Was den von Dir zitierten Traum angeht: Mir kommt es so vor, als würde die betreffende Person von Schicht zu Schicht vordringen, von der äußersten (Staub) zur mittleren (Puppenhaut) und von dort zur innersten (Windel). Zum Schluß ist der (Windel-)Inhalt zu erkennen. Möglicherweise ist das so zu verstehen, daß die Aufmerksamkeit vorübergehend von den äußeren Tatsachen abgezogen wird, um sie schließlich auf den Wesenskern zu lenken. Das derart zum Vorschein Gebrachte könnte etwas bis dahin Unbewußtes sein, z.B. vergessene Erlebnisse und damit verbundene Emotionen. Erinnerungen sind ja in gewisser Hinsicht Wiederholungen, die wiederum mit der Zahl zwei assoziiert werden (verdoppelte Puppe aus der Kindheit). Ein solches Wiederaufleben der Vergangenheit könnte einen vitalisierenden Effekt haben (Verwandlung in ein echtes Baby ). Mit der Erinnerung erhält man nämlich etwas zurück, das man verloren hatte, etwas, woran sich Libido geknüpft haben könnte.

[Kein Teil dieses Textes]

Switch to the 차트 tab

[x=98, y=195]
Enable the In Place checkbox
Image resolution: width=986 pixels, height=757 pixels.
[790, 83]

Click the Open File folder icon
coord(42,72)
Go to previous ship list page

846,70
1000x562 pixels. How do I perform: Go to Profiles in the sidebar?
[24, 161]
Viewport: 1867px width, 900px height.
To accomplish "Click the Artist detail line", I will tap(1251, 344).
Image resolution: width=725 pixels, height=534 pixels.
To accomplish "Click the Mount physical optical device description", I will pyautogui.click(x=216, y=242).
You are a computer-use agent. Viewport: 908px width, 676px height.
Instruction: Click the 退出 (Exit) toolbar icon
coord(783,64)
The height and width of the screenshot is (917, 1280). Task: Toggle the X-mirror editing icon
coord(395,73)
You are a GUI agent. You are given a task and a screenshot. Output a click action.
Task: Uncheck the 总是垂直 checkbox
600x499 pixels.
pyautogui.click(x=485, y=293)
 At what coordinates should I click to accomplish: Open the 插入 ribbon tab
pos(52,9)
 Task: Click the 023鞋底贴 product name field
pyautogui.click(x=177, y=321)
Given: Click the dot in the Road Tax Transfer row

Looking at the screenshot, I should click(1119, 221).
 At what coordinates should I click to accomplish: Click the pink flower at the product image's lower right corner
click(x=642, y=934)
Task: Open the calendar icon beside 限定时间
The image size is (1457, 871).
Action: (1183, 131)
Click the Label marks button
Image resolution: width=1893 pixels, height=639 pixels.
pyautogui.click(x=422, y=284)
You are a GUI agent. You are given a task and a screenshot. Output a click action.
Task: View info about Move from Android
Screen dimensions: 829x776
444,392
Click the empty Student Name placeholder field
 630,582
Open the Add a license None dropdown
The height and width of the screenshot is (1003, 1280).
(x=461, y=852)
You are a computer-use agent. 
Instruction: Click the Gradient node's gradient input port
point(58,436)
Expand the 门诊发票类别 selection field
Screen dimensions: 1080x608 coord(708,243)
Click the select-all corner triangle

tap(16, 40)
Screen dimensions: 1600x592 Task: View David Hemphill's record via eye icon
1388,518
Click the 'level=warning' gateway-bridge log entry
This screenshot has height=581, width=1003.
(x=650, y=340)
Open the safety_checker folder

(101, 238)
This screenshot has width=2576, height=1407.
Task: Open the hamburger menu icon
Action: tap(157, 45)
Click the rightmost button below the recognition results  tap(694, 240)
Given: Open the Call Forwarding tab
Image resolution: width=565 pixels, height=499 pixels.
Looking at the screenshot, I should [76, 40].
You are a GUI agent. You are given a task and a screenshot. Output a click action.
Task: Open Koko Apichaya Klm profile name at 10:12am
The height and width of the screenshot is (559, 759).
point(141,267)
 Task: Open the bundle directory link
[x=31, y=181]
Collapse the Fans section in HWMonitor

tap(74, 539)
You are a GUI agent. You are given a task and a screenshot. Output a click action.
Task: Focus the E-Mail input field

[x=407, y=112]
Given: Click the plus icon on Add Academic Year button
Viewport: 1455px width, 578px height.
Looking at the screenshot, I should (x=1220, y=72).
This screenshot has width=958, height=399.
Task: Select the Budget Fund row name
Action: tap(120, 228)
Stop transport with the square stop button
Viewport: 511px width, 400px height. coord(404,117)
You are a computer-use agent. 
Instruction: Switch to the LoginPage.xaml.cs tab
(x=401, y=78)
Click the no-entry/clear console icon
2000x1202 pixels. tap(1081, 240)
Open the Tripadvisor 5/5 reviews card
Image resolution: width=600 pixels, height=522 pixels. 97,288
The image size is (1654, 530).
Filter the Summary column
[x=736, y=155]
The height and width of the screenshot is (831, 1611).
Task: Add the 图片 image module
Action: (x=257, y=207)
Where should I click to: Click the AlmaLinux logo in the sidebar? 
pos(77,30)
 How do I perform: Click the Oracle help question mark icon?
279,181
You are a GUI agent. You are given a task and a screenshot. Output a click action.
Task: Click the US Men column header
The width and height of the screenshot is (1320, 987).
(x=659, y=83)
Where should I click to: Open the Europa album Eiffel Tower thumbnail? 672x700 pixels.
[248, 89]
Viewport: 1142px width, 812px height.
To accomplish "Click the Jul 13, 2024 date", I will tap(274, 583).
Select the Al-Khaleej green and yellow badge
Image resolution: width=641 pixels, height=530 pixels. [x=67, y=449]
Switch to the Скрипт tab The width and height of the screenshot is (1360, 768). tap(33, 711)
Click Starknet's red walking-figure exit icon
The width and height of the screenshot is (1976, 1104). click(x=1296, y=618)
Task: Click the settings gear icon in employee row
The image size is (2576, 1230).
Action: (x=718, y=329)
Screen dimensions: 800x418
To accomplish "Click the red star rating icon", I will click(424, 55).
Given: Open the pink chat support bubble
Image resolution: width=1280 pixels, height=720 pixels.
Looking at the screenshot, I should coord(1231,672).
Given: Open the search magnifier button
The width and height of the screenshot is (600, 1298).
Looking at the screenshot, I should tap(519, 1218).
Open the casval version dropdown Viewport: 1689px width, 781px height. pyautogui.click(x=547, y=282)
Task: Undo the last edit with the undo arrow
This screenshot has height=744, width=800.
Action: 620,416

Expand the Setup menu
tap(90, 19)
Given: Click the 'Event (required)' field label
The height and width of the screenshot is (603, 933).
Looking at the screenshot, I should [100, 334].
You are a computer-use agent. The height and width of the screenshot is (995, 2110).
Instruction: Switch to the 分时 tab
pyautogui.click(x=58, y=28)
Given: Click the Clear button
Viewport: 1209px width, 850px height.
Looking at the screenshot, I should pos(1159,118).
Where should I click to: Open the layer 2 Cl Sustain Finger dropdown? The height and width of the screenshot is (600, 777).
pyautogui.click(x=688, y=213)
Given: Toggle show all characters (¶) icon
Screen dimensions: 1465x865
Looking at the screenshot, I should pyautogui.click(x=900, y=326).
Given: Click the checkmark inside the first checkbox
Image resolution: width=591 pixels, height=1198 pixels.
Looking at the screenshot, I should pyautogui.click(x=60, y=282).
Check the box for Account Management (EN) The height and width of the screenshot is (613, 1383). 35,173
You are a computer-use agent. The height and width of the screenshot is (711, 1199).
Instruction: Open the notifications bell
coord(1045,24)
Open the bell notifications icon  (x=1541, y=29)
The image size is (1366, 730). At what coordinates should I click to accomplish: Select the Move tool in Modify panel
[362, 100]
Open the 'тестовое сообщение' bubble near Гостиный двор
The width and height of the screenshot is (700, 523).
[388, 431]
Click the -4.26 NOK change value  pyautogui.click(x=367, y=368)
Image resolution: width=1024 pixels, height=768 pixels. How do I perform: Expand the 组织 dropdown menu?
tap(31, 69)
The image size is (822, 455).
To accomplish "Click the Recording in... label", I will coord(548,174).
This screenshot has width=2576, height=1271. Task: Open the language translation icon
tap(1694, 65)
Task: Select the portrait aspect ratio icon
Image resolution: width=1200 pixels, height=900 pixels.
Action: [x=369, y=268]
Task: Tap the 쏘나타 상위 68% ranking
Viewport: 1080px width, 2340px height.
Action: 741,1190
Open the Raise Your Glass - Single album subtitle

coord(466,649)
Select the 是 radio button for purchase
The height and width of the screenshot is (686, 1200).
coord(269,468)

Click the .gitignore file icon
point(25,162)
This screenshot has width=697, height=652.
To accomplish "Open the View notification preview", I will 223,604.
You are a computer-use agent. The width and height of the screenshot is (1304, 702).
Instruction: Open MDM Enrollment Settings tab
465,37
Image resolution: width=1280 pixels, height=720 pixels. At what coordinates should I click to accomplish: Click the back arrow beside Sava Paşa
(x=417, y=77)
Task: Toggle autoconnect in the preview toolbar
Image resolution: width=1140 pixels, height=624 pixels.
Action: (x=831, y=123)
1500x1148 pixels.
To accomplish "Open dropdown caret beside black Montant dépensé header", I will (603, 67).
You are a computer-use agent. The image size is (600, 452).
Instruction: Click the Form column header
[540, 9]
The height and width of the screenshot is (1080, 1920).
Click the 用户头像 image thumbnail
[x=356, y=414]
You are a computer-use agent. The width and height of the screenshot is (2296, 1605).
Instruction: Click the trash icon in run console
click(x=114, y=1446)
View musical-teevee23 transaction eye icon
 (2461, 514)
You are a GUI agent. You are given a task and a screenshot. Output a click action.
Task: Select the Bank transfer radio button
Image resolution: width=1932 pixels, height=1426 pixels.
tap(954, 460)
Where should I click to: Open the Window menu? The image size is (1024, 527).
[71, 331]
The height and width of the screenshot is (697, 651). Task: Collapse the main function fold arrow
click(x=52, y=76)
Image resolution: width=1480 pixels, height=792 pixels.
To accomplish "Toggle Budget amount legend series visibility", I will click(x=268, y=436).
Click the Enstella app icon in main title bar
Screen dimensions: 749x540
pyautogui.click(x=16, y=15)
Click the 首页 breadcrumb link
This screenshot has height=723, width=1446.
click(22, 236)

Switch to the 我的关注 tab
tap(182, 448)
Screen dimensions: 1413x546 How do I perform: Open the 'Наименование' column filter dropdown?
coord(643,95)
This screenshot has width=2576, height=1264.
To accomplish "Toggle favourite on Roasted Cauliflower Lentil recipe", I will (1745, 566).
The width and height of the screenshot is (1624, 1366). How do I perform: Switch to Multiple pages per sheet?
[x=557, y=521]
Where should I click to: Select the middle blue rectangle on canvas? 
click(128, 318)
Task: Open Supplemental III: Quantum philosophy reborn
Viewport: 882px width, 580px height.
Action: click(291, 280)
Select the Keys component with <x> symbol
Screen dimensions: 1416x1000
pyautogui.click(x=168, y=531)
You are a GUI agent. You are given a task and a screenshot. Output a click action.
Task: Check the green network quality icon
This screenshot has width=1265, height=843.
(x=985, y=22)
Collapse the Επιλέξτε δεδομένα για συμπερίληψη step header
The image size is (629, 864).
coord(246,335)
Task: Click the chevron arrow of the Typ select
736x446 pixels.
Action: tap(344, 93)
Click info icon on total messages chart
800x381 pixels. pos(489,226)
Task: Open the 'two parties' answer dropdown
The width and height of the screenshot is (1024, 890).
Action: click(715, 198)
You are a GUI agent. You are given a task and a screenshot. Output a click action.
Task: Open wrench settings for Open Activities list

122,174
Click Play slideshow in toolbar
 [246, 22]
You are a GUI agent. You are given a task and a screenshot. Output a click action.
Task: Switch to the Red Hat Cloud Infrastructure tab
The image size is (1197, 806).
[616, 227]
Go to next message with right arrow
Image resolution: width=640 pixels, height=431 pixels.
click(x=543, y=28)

Für wichtig halte ich die selbstkritische Bewertung („verschissen" = vernachlässigt), denn darin liegt eine neue Erkenntnis, die über „bloßes“ Rekapitulieren hinausgeht. Dieses vorher nicht dagewesene Bewußtsein dürfte konkrete Auswirkungen auf das praktische Leben haben.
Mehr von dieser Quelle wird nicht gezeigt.